Tuesday, February 12, 2013

Wednesday February 13 Housing and Economic stories


TOP STORIES:

Owner of Liberty Mortgage Convicted in Multi-Million-Dollar Mortgage Fraud - (fredericacade.wordpress.com) After a 10-day trial, a federal jury found Hoda Samuel, 60, of Elk Grove, guilty of a conspiracy to commit mortgage fraud and of 30 individual counts of mail fraud. According to evidence presented at trial, Samuel, a licensed real estate broker, was the owner and principal operator of Liberty Real Estate & Investment Company, a real estate agency, and Liberty Mortgage Company, a mortgage brokerage business.

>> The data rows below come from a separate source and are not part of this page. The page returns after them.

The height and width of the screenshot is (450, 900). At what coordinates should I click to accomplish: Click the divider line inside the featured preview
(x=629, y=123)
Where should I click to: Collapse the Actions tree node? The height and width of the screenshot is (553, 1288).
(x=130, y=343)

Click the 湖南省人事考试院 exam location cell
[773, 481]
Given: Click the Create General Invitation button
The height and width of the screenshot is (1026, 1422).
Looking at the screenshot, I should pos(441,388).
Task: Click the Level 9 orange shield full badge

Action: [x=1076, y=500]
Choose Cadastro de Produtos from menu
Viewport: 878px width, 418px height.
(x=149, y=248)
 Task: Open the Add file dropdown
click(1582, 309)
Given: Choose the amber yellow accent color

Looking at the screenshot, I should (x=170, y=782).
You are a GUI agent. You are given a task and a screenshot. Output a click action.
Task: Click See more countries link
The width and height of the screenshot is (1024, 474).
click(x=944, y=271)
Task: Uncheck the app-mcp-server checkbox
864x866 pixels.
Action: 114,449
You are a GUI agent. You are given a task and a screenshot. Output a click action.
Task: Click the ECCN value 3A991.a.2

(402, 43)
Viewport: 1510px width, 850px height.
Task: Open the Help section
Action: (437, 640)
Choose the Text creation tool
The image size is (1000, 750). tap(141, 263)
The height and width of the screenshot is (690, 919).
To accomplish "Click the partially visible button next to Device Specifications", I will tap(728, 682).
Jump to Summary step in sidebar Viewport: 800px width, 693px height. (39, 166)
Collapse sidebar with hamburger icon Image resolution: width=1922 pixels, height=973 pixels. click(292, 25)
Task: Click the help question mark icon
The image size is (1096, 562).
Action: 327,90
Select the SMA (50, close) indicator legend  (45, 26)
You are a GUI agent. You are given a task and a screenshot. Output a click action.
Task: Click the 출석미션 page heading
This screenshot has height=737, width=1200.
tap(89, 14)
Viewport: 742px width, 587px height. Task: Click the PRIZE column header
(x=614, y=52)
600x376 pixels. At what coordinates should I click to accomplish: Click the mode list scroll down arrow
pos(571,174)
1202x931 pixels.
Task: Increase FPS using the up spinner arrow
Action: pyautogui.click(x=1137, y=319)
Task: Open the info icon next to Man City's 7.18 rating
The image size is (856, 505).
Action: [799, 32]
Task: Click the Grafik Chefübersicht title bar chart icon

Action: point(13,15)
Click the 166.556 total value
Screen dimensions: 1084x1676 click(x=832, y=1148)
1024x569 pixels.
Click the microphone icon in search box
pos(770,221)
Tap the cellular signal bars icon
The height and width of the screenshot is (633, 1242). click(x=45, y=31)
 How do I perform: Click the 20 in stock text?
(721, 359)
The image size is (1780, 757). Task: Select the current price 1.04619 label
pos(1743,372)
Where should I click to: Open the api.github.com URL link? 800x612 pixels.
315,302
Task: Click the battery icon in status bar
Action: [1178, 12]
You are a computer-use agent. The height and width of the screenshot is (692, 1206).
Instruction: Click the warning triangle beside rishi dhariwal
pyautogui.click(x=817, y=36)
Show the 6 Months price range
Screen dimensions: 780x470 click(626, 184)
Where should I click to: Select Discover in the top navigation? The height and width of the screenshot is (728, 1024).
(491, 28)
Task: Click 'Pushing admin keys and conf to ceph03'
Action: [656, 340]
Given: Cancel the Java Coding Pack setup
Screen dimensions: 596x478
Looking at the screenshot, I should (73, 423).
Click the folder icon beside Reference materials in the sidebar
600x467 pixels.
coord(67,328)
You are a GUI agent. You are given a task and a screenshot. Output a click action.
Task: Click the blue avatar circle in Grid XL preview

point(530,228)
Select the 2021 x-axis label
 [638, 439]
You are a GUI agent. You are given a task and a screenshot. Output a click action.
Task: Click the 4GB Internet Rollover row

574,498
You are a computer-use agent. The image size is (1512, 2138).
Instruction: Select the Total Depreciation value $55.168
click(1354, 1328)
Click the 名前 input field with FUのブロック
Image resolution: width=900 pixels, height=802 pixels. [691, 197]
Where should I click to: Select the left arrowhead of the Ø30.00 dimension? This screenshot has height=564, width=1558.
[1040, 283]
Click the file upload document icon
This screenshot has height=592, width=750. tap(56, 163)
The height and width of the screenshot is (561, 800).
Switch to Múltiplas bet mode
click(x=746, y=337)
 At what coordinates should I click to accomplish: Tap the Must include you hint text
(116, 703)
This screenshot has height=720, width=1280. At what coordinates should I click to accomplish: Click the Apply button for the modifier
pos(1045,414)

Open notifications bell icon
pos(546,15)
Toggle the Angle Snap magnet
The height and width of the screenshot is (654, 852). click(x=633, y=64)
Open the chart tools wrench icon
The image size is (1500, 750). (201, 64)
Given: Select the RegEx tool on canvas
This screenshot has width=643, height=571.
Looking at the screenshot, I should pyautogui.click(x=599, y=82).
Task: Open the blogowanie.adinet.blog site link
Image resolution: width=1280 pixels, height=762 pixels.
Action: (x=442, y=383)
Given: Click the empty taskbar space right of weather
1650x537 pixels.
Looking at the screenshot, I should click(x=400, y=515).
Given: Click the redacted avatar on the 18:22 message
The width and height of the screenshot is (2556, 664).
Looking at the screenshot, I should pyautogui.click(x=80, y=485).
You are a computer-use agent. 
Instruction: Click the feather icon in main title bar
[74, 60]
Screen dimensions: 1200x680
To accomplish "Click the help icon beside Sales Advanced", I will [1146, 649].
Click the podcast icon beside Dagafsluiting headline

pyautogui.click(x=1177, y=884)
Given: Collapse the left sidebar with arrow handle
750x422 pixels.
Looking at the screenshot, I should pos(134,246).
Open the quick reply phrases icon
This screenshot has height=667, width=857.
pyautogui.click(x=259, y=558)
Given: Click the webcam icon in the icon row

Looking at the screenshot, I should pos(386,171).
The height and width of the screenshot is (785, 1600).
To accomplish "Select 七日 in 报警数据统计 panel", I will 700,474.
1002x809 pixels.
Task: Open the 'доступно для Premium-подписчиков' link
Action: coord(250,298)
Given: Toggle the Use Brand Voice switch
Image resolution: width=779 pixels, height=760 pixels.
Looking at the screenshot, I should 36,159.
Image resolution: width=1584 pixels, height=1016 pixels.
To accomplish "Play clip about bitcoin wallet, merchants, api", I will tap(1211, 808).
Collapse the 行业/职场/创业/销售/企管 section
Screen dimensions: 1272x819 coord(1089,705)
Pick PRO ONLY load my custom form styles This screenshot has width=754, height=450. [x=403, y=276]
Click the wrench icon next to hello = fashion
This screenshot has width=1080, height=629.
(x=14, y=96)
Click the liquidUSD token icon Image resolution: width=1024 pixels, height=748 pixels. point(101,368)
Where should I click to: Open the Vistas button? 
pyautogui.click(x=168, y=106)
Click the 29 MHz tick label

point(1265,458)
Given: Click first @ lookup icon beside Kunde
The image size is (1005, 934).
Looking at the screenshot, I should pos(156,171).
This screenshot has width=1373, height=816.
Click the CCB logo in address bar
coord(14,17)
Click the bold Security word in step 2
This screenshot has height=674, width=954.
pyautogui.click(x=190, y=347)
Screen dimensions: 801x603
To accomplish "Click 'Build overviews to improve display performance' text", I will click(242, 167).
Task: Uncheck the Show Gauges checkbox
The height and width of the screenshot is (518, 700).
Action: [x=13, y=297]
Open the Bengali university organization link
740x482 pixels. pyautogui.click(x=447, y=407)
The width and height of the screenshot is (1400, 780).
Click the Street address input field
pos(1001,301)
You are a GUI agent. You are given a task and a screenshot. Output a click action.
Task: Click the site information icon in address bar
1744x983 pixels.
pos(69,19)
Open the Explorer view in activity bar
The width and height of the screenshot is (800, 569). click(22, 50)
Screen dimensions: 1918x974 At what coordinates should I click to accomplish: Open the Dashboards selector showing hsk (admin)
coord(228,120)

Between April 5, 2006 and February 26, 2007, Samuel’s companies facilitated 30 residential real estate transactions that defrauded the lending institutions that provided the financing. In all 30 of these transactions, Samuel served as the real estate broker for the purchaser. In at least 15 of them, she also represented the seller. In 29 of the transactions, Liberty Mortgage Company secured the financing for the purchaser. At least 28 of the properties went into foreclosure, resulting in a loss to lenders of more than $5.5 million.

Scum Sucking Realtor Fraud Gets Five Years for Flipping Scam - (www.heraldtribune.com) Unmoved by Arthur Seaborne’s age, his health concerns or the culture of corruption during the real estate boom, a federal judge sentenced the 70-year-old former mortgage broker to five years in prison. It was the maximum sentence allowable under court guidelines. U.S. District Court Judge Steven D. Merryday said he reached the decision because Seaborne’s crimes against financial institutions and investors who attended his real estate seminars were “particularly cold-blooded.” “You are a person — like many others I have seen — who is well-regulated in many areas of your life,” Merryday told Seaborne. “But in one area of your life you went terribly and unaccountably wrong, and you visited unconscionable injury on a quite a few of people.”

How our "public servants" serve the rich and not the public - (www.mercurynews.com) A legendary investor's sprawling estate here has sold for $117.5 million, one of the highest prices ever for a residential property in the U.S. The sale price eclipses the previous Silicon Valley record of $100 million paid for a Los Altos Hills mansion by Russian investor Yuri Milner in 2011 and comes amid a red-hot market for luxury home sales in Silicon Valley and the Peninsula. The private sale was closed in November between the owner, private equity investor Tully M. Friedman, and an undisclosed buyer represented by SV Projects, according to public records. And illustrating the steps the parties took to keep it quiet, the documentary transfer tax of $129,250 was written in pencil in a black, three-ring binder marked "Separate Tax Statement" that is kept behind a clerk's desk at the San Mateo County Assessor-Clerk-Recorder's Office in Redwood City. The county allows people filing deeds to request that the tax appear on a separate document. A member of the public who wants to see the tax must go to the office and ask for the binder.

The death of the mortgage broker? - (www.marketwatch.com) Starting next year, mortgage brokers, who serve as middlemen between homebuyers and lenders, will be subject to new rules that experts say could push many to leave the business. Issued by the Consumer Financial Protection Bureau last week, the new rules prohibit brokers from raking in more compensation in exchange for placing borrowers in more expensive mortgages; they also disallow brokers from getting paid by both the borrower and the lender on a mortgage transaction. While the rules will make working with a broker safer for consumers, experts say they may also leave them with fewer brokers to choose from. “It certainly does put some of the more marginal players on the fence,” says Keith Gumbinger, a vice president at mortgage-info website HSH.com.

Why buy a house when you can just steal one? - (www.dailymail.co.uk) Andre Barbosa can safely say that he has one of the nicest homes on the block in Boca Raton, Florida. But the 23-year-old Brazilian national does not own or even rent the palatial $2.5million estate legally - he is a squatter. Barbosa, originally from the neighboring Pompano Beach, moved into 580 Golden Harbour Drive in July  Now he is threatening to use an obscure real estate law that allows people to claim a property as their own if they stay there for seven years. No one witnessed Barbosa breaking into the 7,522-squae foot, five-bedroom, six-bathroom waterfront home, so he cannot be arrested.